### PROBLEM STATEMENT
Each line of the entries, from the first to the line containing "Task: Collapse reply", is to be transcribed exactly as it stands; include no other lines.

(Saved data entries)
──────
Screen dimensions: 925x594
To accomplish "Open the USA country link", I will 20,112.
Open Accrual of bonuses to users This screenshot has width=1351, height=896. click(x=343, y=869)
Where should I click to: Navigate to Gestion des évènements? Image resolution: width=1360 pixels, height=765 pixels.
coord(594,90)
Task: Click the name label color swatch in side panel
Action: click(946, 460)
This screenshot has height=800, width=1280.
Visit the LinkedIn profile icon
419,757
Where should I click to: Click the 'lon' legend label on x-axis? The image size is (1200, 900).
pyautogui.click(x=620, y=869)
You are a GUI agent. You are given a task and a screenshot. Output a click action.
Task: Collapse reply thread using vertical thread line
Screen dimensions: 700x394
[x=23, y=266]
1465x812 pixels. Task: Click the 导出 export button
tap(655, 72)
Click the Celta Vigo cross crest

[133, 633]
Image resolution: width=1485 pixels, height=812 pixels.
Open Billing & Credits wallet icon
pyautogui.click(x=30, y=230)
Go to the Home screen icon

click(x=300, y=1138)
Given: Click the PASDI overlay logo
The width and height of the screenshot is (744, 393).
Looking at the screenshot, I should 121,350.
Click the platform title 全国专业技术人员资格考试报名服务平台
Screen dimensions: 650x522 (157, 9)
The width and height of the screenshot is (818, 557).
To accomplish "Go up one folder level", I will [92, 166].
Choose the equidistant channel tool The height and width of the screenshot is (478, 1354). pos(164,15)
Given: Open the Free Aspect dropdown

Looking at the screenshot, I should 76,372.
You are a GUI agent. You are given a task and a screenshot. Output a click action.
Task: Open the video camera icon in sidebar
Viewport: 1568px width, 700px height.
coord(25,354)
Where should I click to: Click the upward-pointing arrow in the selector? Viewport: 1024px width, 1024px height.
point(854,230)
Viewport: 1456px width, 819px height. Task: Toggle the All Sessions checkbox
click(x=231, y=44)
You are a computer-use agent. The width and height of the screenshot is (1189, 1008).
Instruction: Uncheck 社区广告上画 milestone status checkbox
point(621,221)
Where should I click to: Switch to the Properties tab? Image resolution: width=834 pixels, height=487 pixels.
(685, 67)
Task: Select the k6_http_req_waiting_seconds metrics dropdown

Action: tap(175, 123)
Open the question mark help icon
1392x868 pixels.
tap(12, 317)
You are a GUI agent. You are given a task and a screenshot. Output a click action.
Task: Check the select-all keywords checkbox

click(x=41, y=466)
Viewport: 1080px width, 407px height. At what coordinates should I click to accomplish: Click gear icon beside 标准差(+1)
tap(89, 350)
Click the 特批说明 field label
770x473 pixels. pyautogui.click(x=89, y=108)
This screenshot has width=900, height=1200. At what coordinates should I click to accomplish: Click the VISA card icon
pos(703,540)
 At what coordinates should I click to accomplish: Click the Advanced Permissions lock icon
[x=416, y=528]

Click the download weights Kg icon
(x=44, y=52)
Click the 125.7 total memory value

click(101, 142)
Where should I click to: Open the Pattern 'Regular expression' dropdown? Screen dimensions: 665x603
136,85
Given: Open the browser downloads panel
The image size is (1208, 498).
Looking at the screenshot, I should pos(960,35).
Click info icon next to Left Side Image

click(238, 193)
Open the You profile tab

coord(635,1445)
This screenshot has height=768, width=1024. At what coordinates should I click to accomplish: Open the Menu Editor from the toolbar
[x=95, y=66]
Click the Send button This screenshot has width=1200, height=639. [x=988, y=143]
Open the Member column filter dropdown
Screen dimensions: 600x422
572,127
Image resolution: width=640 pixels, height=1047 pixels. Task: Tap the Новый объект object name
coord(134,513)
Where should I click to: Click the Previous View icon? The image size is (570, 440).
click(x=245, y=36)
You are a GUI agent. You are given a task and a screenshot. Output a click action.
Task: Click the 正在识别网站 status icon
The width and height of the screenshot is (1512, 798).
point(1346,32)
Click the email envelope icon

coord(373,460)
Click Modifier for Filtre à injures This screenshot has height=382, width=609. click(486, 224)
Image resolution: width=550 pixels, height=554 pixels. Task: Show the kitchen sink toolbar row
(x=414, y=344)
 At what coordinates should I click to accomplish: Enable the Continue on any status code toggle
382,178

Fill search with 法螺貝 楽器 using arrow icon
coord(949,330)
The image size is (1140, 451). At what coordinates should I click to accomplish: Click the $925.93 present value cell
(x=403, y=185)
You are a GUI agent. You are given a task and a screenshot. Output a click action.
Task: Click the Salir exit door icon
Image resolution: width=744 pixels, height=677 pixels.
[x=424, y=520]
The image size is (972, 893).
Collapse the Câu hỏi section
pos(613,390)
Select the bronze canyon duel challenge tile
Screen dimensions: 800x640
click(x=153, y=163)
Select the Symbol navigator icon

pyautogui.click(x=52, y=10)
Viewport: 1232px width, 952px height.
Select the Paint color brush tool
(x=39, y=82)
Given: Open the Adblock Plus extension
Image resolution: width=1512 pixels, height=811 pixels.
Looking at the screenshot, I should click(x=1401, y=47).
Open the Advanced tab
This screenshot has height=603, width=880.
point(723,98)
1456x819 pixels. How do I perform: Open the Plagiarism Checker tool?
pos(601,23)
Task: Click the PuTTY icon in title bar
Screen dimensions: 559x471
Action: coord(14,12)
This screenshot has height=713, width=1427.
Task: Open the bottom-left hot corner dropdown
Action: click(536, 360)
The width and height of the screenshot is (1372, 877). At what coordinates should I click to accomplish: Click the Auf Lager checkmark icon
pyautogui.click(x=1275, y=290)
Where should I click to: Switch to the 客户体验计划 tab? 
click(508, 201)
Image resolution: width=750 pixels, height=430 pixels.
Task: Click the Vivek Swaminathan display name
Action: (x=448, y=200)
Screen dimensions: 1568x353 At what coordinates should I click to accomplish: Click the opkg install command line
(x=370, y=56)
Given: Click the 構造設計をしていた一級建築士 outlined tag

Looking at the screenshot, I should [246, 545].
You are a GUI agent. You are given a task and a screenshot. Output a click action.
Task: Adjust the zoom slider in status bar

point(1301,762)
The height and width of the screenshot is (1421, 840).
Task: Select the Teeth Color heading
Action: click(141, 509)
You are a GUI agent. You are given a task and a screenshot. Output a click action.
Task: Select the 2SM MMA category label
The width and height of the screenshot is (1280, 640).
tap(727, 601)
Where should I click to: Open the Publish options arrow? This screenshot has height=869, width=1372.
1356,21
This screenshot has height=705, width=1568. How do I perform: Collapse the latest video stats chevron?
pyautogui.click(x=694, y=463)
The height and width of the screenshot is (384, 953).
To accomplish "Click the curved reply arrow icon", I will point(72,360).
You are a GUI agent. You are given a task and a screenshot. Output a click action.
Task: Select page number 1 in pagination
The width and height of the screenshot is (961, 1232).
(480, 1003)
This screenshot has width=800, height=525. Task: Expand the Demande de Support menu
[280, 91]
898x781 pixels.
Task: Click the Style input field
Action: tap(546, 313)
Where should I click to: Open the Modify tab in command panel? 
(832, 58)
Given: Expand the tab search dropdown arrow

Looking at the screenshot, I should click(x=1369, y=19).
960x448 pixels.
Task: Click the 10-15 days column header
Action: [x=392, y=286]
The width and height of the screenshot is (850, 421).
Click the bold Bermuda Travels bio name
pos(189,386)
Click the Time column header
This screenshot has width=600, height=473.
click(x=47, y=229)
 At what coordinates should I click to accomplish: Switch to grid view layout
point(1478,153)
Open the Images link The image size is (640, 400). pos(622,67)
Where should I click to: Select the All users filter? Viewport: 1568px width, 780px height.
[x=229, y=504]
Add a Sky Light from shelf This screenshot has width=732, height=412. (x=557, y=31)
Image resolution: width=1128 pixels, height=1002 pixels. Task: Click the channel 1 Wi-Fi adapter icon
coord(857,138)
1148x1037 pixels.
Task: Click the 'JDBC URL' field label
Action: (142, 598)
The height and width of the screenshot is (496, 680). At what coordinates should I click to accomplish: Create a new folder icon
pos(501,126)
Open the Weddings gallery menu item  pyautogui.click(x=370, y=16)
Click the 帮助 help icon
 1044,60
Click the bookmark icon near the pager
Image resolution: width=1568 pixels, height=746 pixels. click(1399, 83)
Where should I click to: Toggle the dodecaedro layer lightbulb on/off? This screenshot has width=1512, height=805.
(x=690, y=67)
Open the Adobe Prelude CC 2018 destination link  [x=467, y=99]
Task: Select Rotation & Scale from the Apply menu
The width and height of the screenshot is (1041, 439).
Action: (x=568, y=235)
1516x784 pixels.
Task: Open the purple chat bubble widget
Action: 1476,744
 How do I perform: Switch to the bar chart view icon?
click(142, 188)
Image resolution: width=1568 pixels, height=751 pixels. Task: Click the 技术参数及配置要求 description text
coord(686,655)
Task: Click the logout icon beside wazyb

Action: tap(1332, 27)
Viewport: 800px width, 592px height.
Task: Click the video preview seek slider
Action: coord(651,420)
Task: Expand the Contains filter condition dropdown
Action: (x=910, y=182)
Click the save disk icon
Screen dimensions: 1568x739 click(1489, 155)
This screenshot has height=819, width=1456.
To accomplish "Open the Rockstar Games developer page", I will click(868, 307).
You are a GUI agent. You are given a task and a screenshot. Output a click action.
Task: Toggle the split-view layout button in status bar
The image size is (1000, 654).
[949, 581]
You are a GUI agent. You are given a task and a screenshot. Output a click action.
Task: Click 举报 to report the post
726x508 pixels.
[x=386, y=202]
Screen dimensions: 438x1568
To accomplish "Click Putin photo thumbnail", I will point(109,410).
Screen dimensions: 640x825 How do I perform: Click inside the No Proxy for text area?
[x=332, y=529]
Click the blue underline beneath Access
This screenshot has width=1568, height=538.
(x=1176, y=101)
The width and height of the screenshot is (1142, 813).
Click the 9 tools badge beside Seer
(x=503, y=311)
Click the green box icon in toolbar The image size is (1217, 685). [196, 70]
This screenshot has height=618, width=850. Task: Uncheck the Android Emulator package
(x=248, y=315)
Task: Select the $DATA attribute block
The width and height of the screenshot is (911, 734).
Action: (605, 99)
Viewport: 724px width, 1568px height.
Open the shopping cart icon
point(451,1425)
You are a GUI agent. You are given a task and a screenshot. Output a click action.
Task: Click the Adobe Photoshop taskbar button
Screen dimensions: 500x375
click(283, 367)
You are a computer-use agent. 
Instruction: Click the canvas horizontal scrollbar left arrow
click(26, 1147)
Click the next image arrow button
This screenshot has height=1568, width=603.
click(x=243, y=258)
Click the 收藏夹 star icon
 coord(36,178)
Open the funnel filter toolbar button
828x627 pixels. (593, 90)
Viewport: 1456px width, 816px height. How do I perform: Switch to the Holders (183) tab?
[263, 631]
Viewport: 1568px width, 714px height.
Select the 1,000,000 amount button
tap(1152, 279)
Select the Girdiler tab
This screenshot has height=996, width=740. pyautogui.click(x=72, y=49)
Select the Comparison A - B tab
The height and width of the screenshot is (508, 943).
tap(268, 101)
──────
### SOLUTION TO THE PROBLEM
Screen dimensions: 925x594
To accomplish "Open the USA country link", I will 20,112.
Open Accrual of bonuses to users This screenshot has width=1351, height=896. click(x=343, y=869)
Where should I click to: Navigate to Gestion des évènements? Image resolution: width=1360 pixels, height=765 pixels.
coord(594,90)
Task: Click the name label color swatch in side panel
Action: click(946, 460)
This screenshot has height=800, width=1280.
Visit the LinkedIn profile icon
419,757
Where should I click to: Click the 'lon' legend label on x-axis? The image size is (1200, 900).
pyautogui.click(x=620, y=869)
You are a GUI agent. You are given a task and a screenshot. Output a click action.
Task: Collapse reply thread using vertical thread line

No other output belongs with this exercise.